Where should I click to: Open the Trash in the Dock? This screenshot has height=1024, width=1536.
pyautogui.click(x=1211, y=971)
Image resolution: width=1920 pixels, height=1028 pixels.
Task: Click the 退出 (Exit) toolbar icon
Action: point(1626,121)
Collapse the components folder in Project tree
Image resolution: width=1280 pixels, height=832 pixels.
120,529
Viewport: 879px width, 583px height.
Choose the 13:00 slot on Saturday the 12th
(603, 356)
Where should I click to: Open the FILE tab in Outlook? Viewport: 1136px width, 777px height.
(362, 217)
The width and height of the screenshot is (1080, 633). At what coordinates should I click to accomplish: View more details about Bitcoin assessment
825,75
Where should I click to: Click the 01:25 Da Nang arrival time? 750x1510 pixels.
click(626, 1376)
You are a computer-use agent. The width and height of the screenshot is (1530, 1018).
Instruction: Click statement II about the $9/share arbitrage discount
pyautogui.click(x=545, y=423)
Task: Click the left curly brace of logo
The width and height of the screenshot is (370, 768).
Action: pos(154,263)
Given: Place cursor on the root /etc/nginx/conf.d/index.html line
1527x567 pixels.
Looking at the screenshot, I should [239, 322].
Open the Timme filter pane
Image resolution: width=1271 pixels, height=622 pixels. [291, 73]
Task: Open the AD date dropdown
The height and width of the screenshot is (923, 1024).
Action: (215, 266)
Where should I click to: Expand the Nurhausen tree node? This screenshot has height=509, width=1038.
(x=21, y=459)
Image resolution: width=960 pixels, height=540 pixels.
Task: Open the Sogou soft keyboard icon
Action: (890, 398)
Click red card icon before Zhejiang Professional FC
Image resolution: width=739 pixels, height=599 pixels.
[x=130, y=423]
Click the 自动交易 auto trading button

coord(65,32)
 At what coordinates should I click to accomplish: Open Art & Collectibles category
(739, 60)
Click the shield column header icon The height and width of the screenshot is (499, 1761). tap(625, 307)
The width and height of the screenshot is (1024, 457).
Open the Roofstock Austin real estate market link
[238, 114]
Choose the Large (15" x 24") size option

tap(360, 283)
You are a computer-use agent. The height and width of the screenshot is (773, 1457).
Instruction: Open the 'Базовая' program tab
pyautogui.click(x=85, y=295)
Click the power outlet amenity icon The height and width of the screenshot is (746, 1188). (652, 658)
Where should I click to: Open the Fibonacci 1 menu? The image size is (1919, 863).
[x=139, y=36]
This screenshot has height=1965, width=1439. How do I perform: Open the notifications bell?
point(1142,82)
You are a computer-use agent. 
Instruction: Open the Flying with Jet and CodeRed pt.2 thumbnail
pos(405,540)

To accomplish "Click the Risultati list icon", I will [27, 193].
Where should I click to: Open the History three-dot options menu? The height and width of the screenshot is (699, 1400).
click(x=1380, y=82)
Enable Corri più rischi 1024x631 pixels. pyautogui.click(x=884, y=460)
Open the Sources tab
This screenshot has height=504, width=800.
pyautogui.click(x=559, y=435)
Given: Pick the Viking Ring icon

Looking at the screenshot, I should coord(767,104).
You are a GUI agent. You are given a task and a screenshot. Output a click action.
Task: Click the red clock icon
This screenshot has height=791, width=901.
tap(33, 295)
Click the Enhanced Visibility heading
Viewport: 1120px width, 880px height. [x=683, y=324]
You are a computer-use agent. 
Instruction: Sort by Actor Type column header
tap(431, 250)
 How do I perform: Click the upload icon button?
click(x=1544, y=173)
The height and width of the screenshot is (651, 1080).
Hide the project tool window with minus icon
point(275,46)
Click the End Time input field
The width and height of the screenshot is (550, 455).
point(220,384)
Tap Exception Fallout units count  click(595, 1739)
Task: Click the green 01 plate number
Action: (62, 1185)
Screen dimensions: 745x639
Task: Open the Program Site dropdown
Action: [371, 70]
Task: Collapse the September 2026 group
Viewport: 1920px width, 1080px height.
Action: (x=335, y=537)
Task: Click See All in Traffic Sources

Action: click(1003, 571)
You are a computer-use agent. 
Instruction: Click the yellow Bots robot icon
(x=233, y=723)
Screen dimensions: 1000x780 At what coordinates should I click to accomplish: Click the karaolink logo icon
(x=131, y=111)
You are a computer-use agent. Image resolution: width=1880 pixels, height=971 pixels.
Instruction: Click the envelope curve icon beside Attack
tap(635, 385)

» **How to complete this task**
Verbatim and in full, return the listing above.

» **Solution to this problem**
Where should I click to: Open the Trash in the Dock? This screenshot has height=1024, width=1536.
pyautogui.click(x=1211, y=971)
Image resolution: width=1920 pixels, height=1028 pixels.
Task: Click the 退出 (Exit) toolbar icon
Action: point(1626,121)
Collapse the components folder in Project tree
Image resolution: width=1280 pixels, height=832 pixels.
120,529
Viewport: 879px width, 583px height.
Choose the 13:00 slot on Saturday the 12th
(603, 356)
Where should I click to: Open the FILE tab in Outlook? Viewport: 1136px width, 777px height.
(362, 217)
The width and height of the screenshot is (1080, 633). At what coordinates should I click to accomplish: View more details about Bitcoin assessment
825,75
Where should I click to: Click the 01:25 Da Nang arrival time? 750x1510 pixels.
click(626, 1376)
You are a computer-use agent. The width and height of the screenshot is (1530, 1018).
Instruction: Click statement II about the $9/share arbitrage discount
pyautogui.click(x=545, y=423)
Task: Click the left curly brace of logo
The width and height of the screenshot is (370, 768).
Action: pos(154,263)
Given: Place cursor on the root /etc/nginx/conf.d/index.html line
1527x567 pixels.
Looking at the screenshot, I should [239, 322].
Open the Timme filter pane
Image resolution: width=1271 pixels, height=622 pixels. [291, 73]
Task: Open the AD date dropdown
The height and width of the screenshot is (923, 1024).
Action: (215, 266)
Where should I click to: Expand the Nurhausen tree node? This screenshot has height=509, width=1038.
(x=21, y=459)
Image resolution: width=960 pixels, height=540 pixels.
Task: Open the Sogou soft keyboard icon
Action: (890, 398)
Click red card icon before Zhejiang Professional FC
Image resolution: width=739 pixels, height=599 pixels.
[x=130, y=423]
Click the 自动交易 auto trading button

coord(65,32)
 At what coordinates should I click to accomplish: Open Art & Collectibles category
(739, 60)
Click the shield column header icon The height and width of the screenshot is (499, 1761). tap(625, 307)
The width and height of the screenshot is (1024, 457).
Open the Roofstock Austin real estate market link
[238, 114]
Choose the Large (15" x 24") size option

tap(360, 283)
You are a computer-use agent. The height and width of the screenshot is (773, 1457).
Instruction: Open the 'Базовая' program tab
pyautogui.click(x=85, y=295)
Click the power outlet amenity icon The height and width of the screenshot is (746, 1188). (652, 658)
Where should I click to: Open the Fibonacci 1 menu? The image size is (1919, 863).
[x=139, y=36]
This screenshot has height=1965, width=1439. How do I perform: Open the notifications bell?
point(1142,82)
You are a computer-use agent. 
Instruction: Open the Flying with Jet and CodeRed pt.2 thumbnail
pos(405,540)

To accomplish "Click the Risultati list icon", I will [27, 193].
Where should I click to: Open the History three-dot options menu? The height and width of the screenshot is (699, 1400).
click(x=1380, y=82)
Enable Corri più rischi 1024x631 pixels. pyautogui.click(x=884, y=460)
Open the Sources tab
This screenshot has height=504, width=800.
pyautogui.click(x=559, y=435)
Given: Pick the Viking Ring icon

Looking at the screenshot, I should coord(767,104).
You are a GUI agent. You are given a task and a screenshot. Output a click action.
Task: Click the red clock icon
This screenshot has height=791, width=901.
tap(33, 295)
Click the Enhanced Visibility heading
Viewport: 1120px width, 880px height. [x=683, y=324]
You are a computer-use agent. 
Instruction: Sort by Actor Type column header
tap(431, 250)
 How do I perform: Click the upload icon button?
click(x=1544, y=173)
The height and width of the screenshot is (651, 1080).
Hide the project tool window with minus icon
point(275,46)
Click the End Time input field
The width and height of the screenshot is (550, 455).
point(220,384)
Tap Exception Fallout units count  click(595, 1739)
Task: Click the green 01 plate number
Action: (62, 1185)
Screen dimensions: 745x639
Task: Open the Program Site dropdown
Action: [371, 70]
Task: Collapse the September 2026 group
Viewport: 1920px width, 1080px height.
Action: (x=335, y=537)
Task: Click See All in Traffic Sources

Action: click(1003, 571)
You are a computer-use agent. 
Instruction: Click the yellow Bots robot icon
(x=233, y=723)
Screen dimensions: 1000x780 At what coordinates should I click to accomplish: Click the karaolink logo icon
(x=131, y=111)
You are a computer-use agent. Image resolution: width=1880 pixels, height=971 pixels.
Instruction: Click the envelope curve icon beside Attack
tap(635, 385)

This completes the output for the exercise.